If you are not receiving email and it's not related to SSL certificates, please make sure you've checked your junkmail. If you find that your emails are constantly appearing in your junkmail instead of your main inbox please notify support.

If you still haven't received your email and the above doesn't resolve the issue, contact support with the alias you're sending from, and the destination inbox.

The most common cause of StartTLS or SSL errors in your mail server logs is either an expired SSL certificate for your mailserver, or your mail server is using a self-signed certificate. Polycred does not support sending email to mail servers with self-signed certificates to protect all of our customers, because they are insecure and it could indicate that your domain has been hijacked.
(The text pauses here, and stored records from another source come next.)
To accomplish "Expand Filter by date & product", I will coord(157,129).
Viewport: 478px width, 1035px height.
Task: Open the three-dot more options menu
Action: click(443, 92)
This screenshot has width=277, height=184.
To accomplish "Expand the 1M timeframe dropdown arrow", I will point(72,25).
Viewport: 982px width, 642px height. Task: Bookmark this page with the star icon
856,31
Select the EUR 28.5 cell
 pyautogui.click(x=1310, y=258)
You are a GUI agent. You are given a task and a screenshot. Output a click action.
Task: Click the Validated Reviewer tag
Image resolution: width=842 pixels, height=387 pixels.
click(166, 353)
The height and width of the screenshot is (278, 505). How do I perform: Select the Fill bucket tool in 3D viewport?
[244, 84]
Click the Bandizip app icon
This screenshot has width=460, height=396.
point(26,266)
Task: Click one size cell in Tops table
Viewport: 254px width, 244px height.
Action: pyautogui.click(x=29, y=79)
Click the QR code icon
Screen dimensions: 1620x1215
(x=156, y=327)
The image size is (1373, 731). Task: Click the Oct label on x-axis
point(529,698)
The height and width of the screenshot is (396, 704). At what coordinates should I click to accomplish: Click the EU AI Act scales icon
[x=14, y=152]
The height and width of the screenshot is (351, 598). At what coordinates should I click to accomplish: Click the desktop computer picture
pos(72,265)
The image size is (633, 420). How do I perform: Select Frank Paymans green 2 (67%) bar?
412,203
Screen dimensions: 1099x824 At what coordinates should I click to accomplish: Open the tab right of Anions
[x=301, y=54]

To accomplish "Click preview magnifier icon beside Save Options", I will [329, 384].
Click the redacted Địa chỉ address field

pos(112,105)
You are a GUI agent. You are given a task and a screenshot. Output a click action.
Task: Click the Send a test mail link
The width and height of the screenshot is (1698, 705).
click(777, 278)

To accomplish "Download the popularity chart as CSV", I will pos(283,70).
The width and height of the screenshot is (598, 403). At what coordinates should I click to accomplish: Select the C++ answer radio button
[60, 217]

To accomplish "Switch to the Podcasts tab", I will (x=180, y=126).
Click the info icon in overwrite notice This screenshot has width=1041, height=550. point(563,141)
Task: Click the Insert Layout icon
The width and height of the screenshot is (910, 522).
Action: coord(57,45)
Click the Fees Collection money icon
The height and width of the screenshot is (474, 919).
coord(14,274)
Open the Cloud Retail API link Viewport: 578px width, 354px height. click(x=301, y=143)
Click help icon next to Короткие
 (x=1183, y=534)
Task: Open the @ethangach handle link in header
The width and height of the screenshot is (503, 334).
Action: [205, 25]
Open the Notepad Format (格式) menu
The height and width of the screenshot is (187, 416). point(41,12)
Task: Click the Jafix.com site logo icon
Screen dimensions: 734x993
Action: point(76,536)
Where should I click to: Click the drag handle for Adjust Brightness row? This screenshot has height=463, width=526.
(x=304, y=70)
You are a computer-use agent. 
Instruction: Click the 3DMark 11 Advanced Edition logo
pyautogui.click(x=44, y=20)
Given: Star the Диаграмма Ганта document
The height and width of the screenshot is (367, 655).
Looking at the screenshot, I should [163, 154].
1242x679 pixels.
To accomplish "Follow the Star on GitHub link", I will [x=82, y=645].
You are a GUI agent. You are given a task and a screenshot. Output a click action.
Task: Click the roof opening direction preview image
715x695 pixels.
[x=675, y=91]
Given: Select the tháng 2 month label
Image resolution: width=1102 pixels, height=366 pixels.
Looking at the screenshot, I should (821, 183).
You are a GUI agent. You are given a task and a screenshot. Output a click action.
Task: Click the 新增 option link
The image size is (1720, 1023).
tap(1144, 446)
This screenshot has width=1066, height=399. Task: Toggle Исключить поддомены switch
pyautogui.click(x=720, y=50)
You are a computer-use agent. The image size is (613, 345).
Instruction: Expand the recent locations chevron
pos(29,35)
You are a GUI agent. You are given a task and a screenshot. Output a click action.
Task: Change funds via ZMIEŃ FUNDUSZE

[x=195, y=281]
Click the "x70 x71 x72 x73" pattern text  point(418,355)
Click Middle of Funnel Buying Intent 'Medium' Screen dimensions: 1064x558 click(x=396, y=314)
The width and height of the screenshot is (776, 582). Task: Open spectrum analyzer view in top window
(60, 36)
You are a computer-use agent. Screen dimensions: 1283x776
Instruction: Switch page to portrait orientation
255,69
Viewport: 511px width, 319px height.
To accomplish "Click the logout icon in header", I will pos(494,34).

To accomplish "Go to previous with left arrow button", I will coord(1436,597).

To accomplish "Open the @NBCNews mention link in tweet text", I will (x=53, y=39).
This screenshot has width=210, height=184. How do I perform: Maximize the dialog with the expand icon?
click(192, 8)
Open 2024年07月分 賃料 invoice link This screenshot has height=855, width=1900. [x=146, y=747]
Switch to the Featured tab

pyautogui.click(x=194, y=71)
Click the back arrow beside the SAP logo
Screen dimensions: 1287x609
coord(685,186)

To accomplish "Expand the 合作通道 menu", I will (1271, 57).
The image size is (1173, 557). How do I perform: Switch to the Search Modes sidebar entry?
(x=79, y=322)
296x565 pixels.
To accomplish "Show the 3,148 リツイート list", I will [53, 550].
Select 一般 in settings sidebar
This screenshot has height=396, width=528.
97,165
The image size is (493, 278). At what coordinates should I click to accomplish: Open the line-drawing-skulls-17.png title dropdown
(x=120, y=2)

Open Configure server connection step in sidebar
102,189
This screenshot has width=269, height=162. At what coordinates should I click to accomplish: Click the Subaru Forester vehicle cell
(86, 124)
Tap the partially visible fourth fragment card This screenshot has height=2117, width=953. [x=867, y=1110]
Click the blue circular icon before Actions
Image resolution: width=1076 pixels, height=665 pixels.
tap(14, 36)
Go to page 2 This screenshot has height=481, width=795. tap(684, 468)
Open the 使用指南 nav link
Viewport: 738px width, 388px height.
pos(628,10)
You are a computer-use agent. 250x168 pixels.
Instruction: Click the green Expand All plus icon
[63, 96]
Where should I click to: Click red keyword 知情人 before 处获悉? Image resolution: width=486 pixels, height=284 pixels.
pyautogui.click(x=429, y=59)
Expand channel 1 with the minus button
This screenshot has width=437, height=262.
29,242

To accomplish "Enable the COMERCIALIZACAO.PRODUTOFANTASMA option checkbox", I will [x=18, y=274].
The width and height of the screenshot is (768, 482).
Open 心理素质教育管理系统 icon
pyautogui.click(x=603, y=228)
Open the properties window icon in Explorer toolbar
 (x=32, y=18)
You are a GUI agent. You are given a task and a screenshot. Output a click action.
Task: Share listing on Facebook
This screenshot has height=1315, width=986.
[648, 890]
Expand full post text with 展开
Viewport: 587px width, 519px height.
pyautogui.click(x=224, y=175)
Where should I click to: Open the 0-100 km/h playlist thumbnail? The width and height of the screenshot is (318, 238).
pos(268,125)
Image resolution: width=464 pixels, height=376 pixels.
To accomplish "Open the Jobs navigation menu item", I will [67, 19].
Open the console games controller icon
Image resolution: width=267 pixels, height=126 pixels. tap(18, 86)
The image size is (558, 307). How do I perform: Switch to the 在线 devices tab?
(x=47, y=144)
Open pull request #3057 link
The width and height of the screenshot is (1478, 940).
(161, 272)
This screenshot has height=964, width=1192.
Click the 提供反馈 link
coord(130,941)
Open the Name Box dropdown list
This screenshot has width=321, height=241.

Please purchase an SSL certificate for your business that is signed by a trusted authority to resolve this issue.

Please also note that your mail server must support StartTLS, which is widely supported and comes by default on almost all mail servers today.

Plans & pricing questions

If you cancel your Pro subscription you will keep any aliases created during that period, including aliases that were created against custom domains. If your subscription is cancelled before your next billing date you will retain Pro user services until that date, at which point no further payments will be made and your Pro status will be removed.

Once you are back on a free account all of the free account restrictions will take effect, and you will not be able to reply to emails (existing or otherwise), compose new emails, create additional aliases against any custom domains you have on your account, or use a destination mailbox other than your primary mailbox. You will only be able to create new aliases up to the maximum allowed for free users and you will lose unlimited alias creation capabilities.

Free users can only have 20 aliases in their account at any one time. You can delete older aliases to create new aliases up to 20 again. Emails sent to deleted aliases will not reach you.

We offer discounts or free Pro memberships for:

  • Professors
  • Journalists
  • Charity organizations
  • Social media figures & influencers

Please contact us for more info.

Polyced partners with Stripe to handle payments. We use Stripe's secure payment portal for making payments and managing subscriptions. Stripe accepts the following payment methods:

  • Visa
  • Mastercard
  • American Express
  • JCB
  • Apple Pay
  • Google Pay

We offer refunds within 7 days of purchase under certain conditions. You can read our refund terms and conditions on our Refunds Policy page.

If you own an organization and would like your employees to use Polycred and share access to domains and destination mailboxes please contact us and we can discuss discounts for your Polycred accounts. The more accounts you would like, the bigger the discount.

Polycred is particularly good for businesses because it can save you costs on services like GSuite and having to create a new email address for every employee. Instead, they can create an alias (or multiple aliases) like [email protected] This will also help to secure your business communications and accounts.